• [Given exercise]
Could you copy out the records below word for word, from the line containing "Where should I" through the end of the records, leaving the pictures out?

Data entries
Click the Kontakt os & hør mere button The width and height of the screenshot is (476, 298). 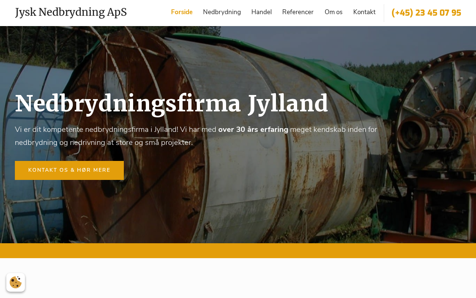pyautogui.click(x=69, y=170)
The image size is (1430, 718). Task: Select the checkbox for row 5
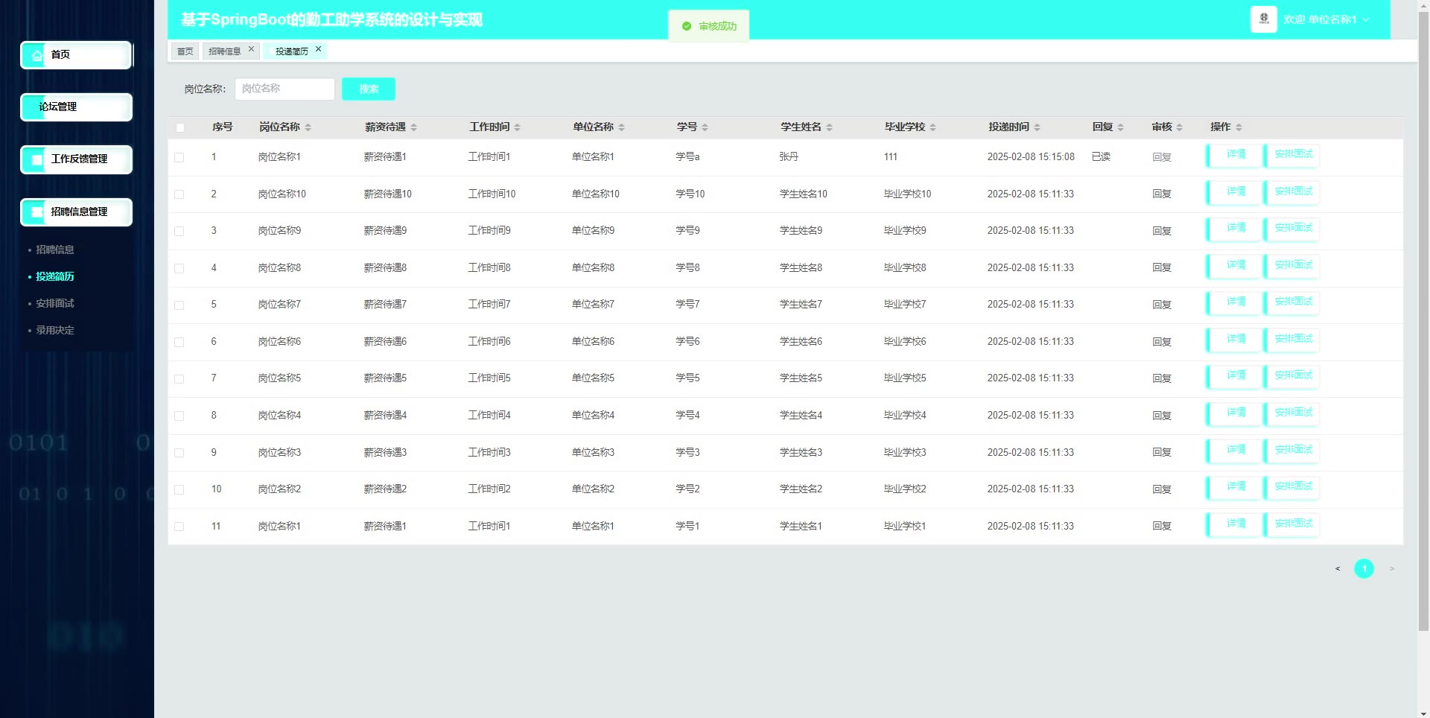179,305
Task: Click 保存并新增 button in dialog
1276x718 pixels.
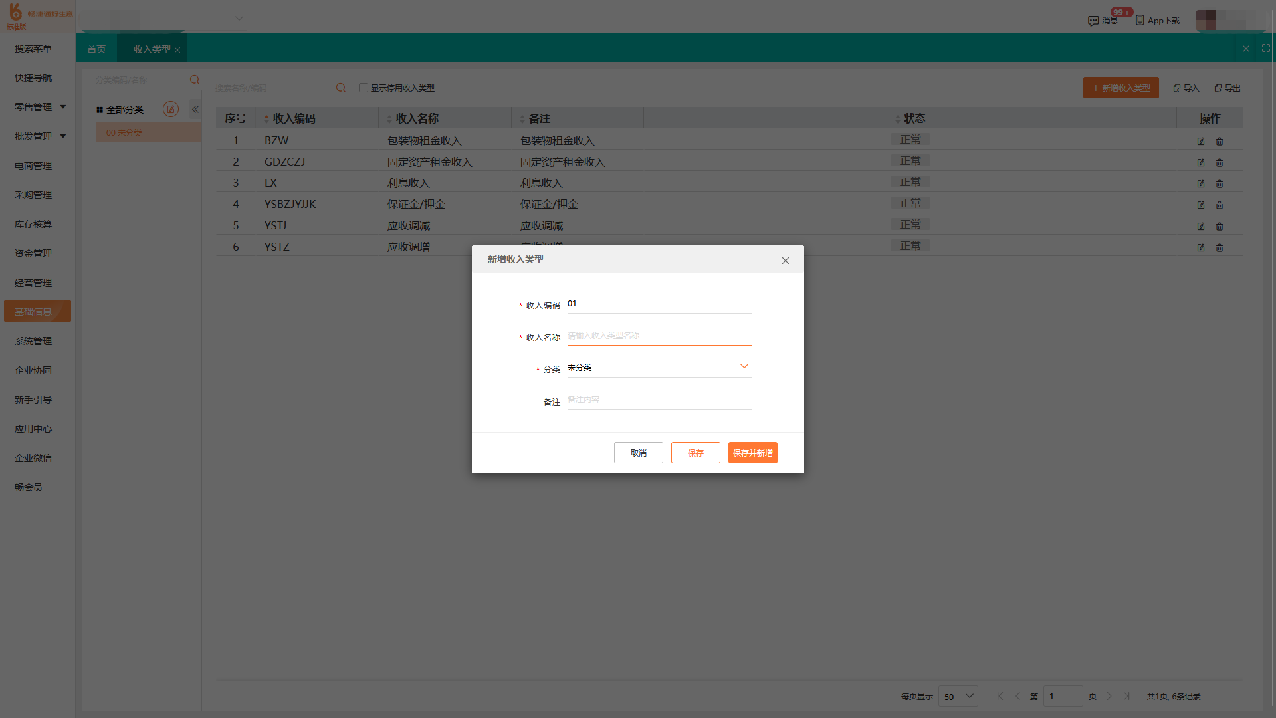Action: coord(751,452)
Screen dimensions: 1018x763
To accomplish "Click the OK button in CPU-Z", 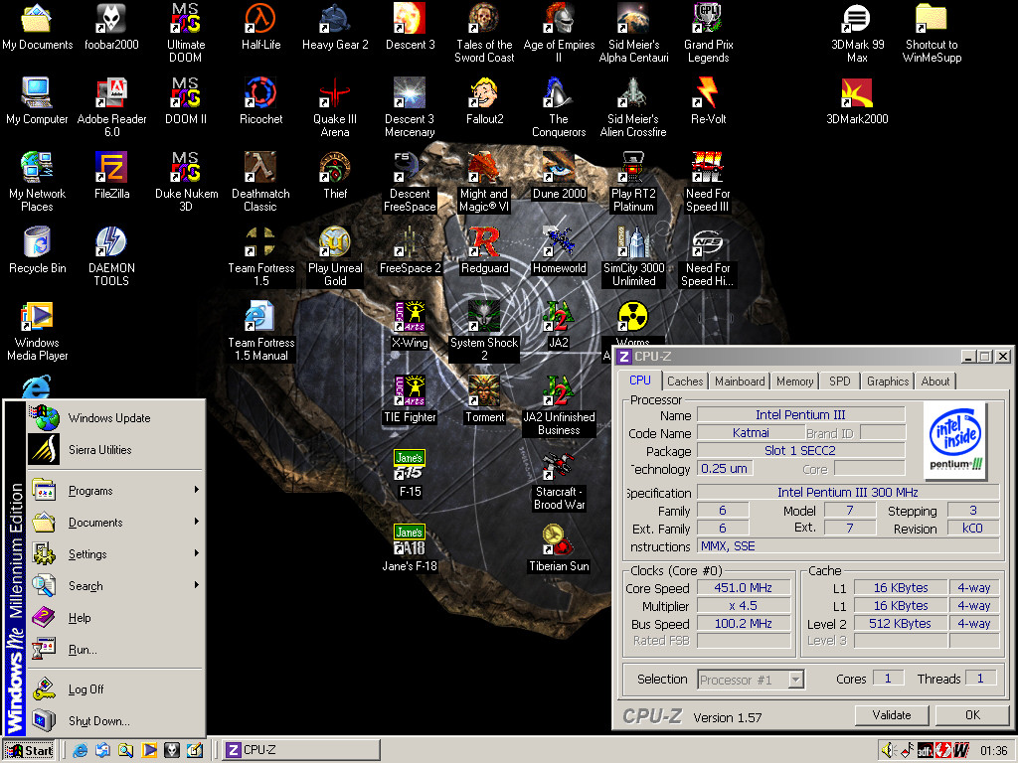I will pyautogui.click(x=972, y=714).
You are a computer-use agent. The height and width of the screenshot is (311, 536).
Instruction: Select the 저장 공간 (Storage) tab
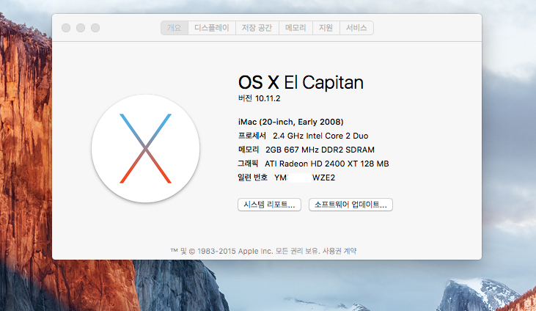pos(257,28)
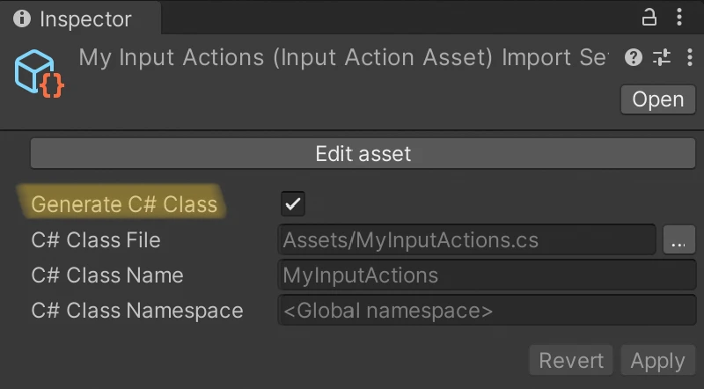Click the Apply button

click(657, 361)
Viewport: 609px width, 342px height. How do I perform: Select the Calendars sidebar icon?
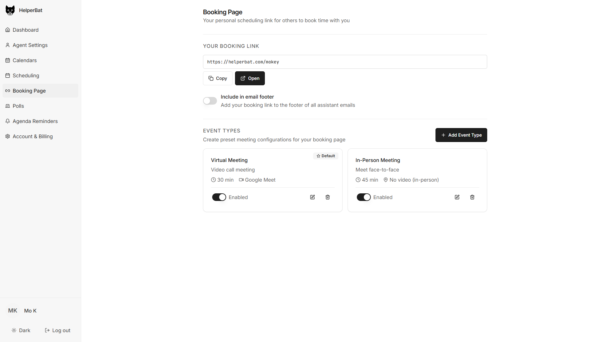pyautogui.click(x=8, y=60)
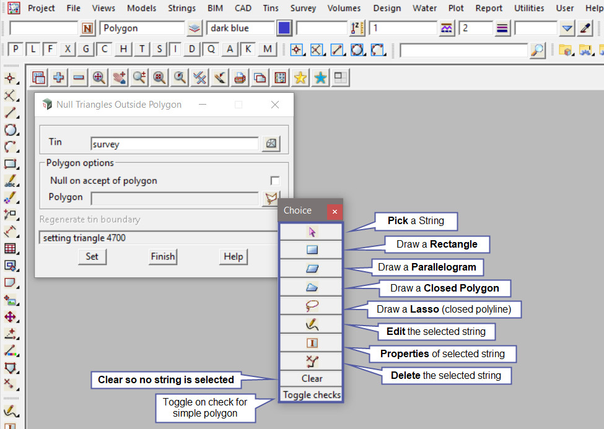604x429 pixels.
Task: Toggle the P snap button
Action: click(15, 50)
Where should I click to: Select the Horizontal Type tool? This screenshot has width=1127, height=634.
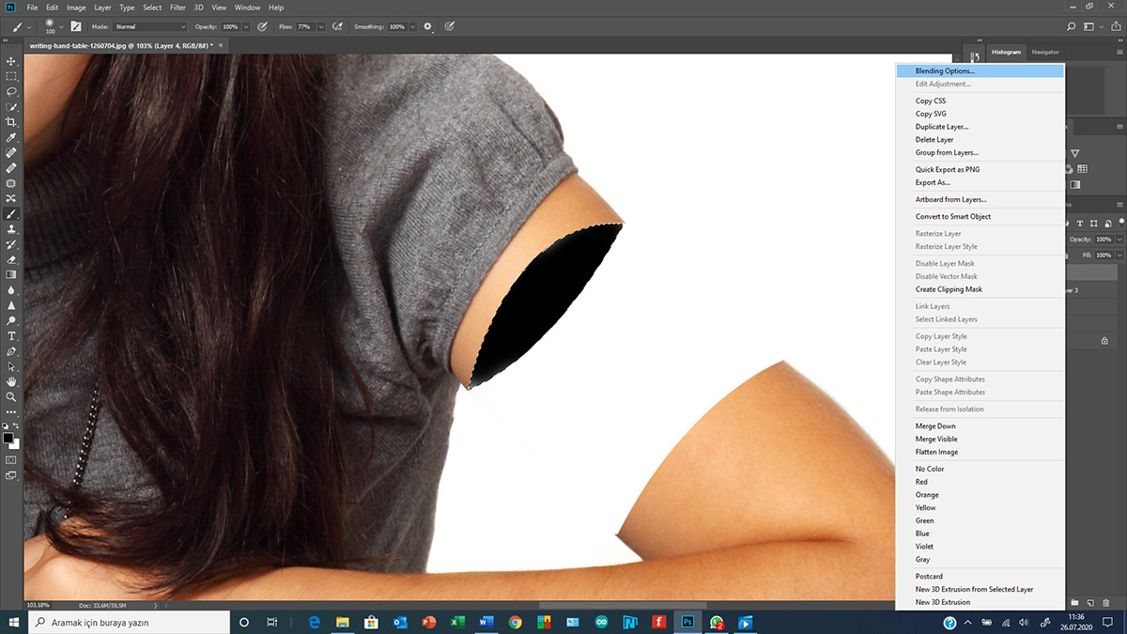[11, 336]
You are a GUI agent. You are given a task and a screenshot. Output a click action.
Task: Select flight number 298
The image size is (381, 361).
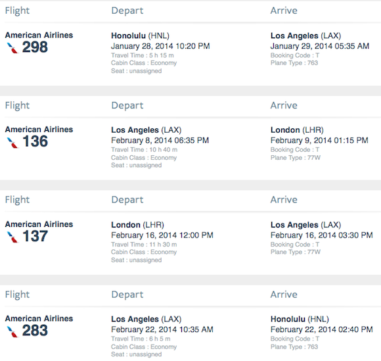[35, 47]
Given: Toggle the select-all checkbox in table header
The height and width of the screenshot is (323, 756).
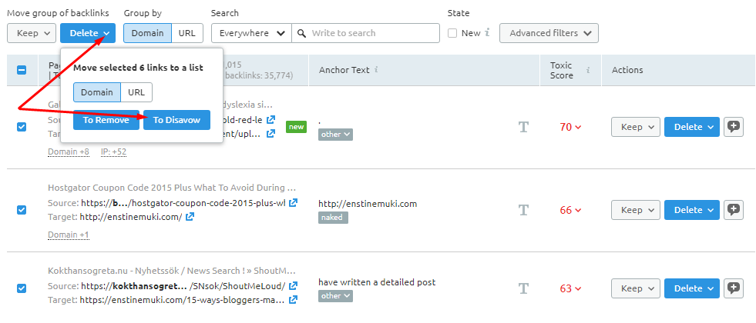Looking at the screenshot, I should [x=22, y=70].
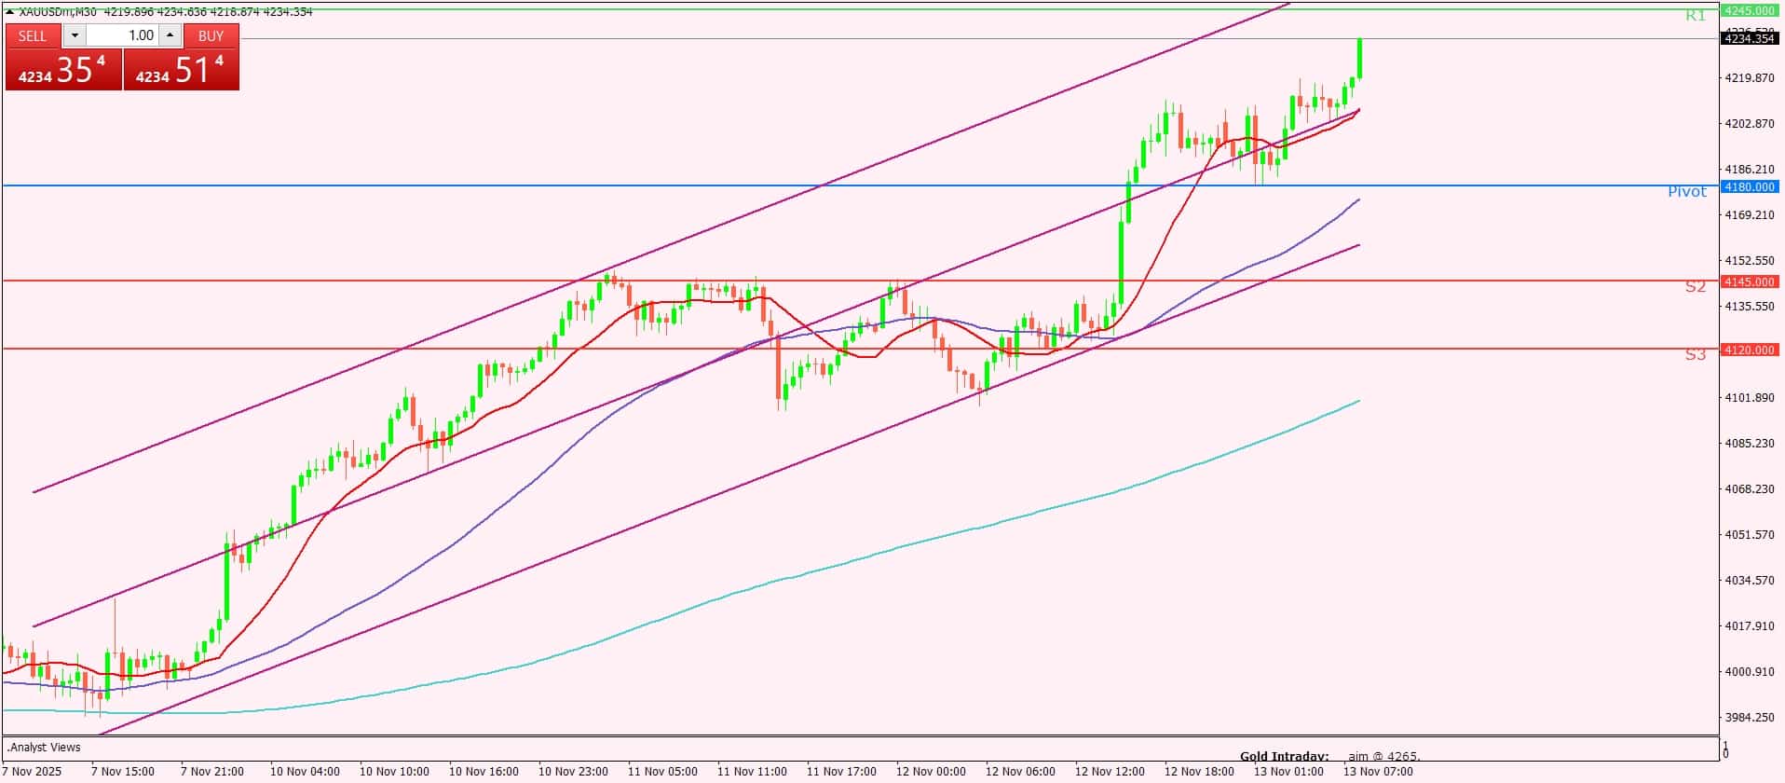Click the trade volume input field
Screen dimensions: 1785x783
click(x=124, y=35)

• [Result of this exercise]
Where should I click to: Select the Horizontal Type tool? This screenshot has width=1127, height=634.
[11, 336]
You are a GUI agent. You are given a task and a screenshot. Output a click action.
Task: Select flight number 298
The image size is (381, 361).
[35, 47]
Given: Toggle the select-all checkbox in table header
The height and width of the screenshot is (323, 756).
Looking at the screenshot, I should [x=22, y=70].
Click the trade volume input field
Screen dimensions: 1785x783
click(x=124, y=35)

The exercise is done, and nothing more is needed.